▸ Selected text:

▬▬▬

3 Critical race/correctness issues + 1 multibyte-corruption suggestion
+ 3 test coverage gaps addressed:
**Critical 1 — child_process late-chunk drop (service)**
Settle was fired on 'exit', but stdout/stderr can emit buffered data
between 'exit' and 'close'. Late chunks landed in
`promoteArtifacts.buffer` after shell.ts had already closed the
stream + transitioned the registry → silently dropped → truncated
`bg_xxx.output`. Switched to listening on 'close' which guarantees
all stdio is fully drained. (code, signal) payload is identical to
'exit', just with proper ordering.
**Critical 2 — stream-flush wait before registry transition (shell)**
`stream.end()` is asynchronous; pending writes can still be in the
libuv queue when it returns. The old code transitioned the registry
immediately after `.end()`, so a /tasks consumer could observe a
`completed` entry and read the output file BEFORE the trailing
bytes were on disk. Fixed: wired settle now `stream.once('finish',
...)` BEFORE calling `registry.complete/fail`. `error` event also
short-circuits to the transition so a late ENOSPC doesn't hang the
settle path forever.
**Critical 3 — stream-open-fail buffer leak (shell)**
If `fs.createWriteStream` threw, the catch path set `stream = null`
but the foreground `onData` handler would still take the
`stream === null` branch and push chunks into `promoteArtifacts.buffer`
— unbounded growth under a sustained child whose output file
couldn't be opened. Added a `streamFailed: boolean` latch on
`PromoteArtifacts`. When set, `onData` drops chunks (with a debug
log) instead of buffering. The catch branch sets the latch.
**Suggestion — shared TextDecoder corrupts multibyte UTF-8 (service)**
child_process post-promote used ONE TextDecoder for both stdout AND
stderr. The decoder's continuation-byte state machine assumes one
byte source; interleaved multibyte chunks corrupted. Now uses
separate decoders + flushes both with `decode()` (no `stream: true`)
on settle so trailing bytes surface as their final characters.
**Suggestion — llmContent reflects already-settled status (shell)**
When the queued-settle drain transitions the registry synchronously
(fast-exit race), the model-facing copy was still saying "Status:
running. … task_stop({...})". Updated to branch on
`postPromoteAlreadySettled` / `postPromoteFinalStatus` — when the
process is already gone, the copy says "Status: completed/failed"
and replaces the `task_stop` suggestion with "Process has already
exited; no `task_stop` needed".
**Suggestion — test coverage gaps**
Added: (a) `queued-settle race: onSettle BEFORE
handlePromotedForeground completes` — custom service impl fires
onSettle synchronously before resolving the promote promise, pins
the drain path. (b) child_process post-promote tests for stdout/stderr
forwarding + 'close'-not-'exit' settle + spawn-error settle.

▬▬▬

▸ Supplied information:
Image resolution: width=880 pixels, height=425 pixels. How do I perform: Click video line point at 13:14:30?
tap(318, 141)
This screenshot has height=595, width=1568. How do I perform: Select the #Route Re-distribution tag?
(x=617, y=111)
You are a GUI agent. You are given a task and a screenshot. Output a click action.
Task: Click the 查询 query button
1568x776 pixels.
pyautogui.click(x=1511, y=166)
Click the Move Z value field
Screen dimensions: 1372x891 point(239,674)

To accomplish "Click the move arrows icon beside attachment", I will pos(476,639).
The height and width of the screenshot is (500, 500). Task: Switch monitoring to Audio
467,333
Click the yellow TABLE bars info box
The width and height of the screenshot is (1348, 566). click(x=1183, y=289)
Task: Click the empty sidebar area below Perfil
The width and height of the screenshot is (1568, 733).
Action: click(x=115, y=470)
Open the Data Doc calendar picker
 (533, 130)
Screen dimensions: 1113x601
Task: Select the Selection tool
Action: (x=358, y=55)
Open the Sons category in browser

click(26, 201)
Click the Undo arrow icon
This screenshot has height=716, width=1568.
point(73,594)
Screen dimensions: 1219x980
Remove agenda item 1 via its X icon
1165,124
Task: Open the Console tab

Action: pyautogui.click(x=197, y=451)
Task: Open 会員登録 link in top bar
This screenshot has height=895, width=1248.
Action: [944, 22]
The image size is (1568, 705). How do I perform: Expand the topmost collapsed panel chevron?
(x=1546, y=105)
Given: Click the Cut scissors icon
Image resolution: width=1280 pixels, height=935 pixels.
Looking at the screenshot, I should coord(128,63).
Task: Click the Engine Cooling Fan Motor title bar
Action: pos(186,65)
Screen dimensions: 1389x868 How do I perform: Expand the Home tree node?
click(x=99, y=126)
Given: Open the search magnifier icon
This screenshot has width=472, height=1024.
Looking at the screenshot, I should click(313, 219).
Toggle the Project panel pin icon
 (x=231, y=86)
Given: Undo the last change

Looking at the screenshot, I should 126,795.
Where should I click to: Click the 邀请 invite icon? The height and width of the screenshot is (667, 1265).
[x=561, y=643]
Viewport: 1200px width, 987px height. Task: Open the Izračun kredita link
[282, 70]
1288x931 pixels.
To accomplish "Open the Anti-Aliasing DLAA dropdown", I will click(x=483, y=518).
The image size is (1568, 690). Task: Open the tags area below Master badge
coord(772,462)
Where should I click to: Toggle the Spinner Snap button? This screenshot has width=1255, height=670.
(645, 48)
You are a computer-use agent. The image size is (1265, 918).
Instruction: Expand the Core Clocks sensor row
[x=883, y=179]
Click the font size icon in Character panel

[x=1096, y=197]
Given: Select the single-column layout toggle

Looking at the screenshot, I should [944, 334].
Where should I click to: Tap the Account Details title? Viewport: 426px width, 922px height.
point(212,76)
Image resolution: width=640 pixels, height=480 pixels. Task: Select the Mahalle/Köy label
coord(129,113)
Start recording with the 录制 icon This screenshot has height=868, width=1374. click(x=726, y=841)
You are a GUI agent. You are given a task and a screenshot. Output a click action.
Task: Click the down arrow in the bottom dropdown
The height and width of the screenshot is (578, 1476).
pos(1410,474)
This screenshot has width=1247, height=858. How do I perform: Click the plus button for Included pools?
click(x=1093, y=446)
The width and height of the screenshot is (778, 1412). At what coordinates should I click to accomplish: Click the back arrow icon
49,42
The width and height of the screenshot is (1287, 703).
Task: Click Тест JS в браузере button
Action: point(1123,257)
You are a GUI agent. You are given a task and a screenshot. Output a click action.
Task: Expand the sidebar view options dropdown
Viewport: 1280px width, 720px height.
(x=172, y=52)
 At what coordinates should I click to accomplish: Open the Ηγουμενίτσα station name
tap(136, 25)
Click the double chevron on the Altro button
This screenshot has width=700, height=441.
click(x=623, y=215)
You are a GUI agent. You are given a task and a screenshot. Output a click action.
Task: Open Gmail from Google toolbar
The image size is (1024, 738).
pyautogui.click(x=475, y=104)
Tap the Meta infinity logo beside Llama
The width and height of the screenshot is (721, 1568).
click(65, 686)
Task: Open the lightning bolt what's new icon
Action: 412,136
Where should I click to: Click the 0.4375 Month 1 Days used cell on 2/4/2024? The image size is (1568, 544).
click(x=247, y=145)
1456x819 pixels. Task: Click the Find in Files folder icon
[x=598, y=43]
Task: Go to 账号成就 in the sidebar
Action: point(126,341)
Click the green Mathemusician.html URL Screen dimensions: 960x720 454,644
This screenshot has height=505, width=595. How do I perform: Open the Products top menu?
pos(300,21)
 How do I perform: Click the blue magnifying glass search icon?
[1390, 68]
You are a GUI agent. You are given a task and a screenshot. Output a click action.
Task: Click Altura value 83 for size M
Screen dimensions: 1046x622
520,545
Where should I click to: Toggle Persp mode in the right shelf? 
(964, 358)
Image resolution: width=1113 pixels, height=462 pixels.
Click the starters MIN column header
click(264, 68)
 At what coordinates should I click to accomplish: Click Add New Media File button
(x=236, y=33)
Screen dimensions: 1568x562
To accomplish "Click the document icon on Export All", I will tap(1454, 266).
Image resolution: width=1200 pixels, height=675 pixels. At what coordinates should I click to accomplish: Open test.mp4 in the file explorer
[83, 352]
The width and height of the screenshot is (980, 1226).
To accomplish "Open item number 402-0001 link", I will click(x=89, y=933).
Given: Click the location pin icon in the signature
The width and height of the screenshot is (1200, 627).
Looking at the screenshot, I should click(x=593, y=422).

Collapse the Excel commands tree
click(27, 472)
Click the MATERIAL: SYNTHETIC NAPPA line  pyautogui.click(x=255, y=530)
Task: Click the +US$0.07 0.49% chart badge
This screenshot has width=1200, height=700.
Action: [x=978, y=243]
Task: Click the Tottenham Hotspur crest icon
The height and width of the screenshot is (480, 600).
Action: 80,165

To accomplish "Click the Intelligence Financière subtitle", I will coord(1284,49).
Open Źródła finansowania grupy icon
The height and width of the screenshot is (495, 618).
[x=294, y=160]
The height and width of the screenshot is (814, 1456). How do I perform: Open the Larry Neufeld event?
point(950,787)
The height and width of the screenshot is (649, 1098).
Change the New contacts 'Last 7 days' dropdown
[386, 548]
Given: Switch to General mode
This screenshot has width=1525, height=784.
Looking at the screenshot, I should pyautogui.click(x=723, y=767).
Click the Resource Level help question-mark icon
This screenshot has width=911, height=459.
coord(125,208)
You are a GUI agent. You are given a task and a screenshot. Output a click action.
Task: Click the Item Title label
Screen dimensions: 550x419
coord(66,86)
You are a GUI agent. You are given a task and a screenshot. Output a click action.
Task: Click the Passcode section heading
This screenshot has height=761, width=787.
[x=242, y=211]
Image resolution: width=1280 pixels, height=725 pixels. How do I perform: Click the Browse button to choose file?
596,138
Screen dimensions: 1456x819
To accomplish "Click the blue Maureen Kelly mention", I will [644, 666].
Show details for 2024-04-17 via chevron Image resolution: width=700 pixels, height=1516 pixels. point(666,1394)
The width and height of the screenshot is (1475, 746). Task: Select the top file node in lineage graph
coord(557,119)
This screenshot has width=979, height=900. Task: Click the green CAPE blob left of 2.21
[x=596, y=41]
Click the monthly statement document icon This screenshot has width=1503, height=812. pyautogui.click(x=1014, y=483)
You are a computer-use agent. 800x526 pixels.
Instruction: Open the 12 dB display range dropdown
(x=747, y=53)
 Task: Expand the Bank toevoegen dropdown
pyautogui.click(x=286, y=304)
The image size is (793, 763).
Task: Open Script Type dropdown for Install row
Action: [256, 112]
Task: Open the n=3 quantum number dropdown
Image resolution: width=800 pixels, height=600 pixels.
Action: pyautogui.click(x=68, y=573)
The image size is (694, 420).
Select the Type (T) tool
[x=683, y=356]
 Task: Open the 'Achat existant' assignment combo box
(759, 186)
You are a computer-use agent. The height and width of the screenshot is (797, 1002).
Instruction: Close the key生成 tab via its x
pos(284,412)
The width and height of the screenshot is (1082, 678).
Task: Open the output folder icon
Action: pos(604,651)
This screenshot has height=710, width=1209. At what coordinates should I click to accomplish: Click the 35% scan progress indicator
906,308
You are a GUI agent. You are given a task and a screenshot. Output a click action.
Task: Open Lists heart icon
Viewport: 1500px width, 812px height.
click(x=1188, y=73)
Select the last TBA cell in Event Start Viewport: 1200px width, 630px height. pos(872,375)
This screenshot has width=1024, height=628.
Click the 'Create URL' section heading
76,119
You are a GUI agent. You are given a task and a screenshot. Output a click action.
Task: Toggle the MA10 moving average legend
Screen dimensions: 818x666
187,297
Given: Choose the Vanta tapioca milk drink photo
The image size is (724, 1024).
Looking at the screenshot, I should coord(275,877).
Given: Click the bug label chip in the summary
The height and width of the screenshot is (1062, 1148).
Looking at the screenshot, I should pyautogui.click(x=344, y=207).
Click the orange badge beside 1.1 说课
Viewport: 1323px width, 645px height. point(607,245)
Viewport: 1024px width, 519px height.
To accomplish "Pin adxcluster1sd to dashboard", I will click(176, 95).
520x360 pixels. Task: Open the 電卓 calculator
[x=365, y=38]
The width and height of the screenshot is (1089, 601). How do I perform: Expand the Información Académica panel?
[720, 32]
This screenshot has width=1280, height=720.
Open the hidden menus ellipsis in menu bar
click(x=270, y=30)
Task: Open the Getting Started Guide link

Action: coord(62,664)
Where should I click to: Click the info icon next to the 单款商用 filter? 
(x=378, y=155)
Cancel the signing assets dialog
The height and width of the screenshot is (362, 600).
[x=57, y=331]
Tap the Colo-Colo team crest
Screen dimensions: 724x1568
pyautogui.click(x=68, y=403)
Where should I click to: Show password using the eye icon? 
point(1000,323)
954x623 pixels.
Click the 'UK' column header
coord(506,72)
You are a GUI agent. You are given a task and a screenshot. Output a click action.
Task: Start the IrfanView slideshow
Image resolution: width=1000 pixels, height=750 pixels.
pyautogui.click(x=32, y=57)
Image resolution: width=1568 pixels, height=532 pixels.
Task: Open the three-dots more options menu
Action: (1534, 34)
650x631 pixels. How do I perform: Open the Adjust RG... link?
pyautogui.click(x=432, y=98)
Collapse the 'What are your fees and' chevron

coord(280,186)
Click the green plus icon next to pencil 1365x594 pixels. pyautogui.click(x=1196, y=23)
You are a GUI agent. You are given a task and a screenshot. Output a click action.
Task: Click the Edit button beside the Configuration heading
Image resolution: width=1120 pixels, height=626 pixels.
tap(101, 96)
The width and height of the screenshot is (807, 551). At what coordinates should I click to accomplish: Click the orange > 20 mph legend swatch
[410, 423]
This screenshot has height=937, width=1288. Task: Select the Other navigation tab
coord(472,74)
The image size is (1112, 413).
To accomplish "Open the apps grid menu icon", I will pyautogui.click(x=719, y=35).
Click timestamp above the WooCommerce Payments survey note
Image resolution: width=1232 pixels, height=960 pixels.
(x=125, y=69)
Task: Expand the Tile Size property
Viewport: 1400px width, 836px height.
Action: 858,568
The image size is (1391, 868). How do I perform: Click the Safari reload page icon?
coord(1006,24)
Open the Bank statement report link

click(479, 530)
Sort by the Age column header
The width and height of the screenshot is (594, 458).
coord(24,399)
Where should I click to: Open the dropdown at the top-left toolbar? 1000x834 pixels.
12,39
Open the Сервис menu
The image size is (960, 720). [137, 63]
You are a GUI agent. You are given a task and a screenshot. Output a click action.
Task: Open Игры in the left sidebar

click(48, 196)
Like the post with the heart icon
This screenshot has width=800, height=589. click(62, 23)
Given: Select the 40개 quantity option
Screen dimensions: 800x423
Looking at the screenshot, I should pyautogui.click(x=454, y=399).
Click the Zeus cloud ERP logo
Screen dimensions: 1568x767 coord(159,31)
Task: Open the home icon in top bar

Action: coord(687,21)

▬▬▬

According to the change notes on shell and service fixes, why was the child_process settle switched from listening on 'exit' to listening on 'close'? Answer in one to three sentences.

▸ Exercise answer: Stdout and stderr can still emit buffered data between 'exit' and 'close', so late chunks arrived after the stream had been closed and the registry transitioned, and they were silently dropped, truncating the output file. Listening on 'close' guarantees all stdio is fully drained, and its (code, signal) payload is identical to 'exit' with proper ordering.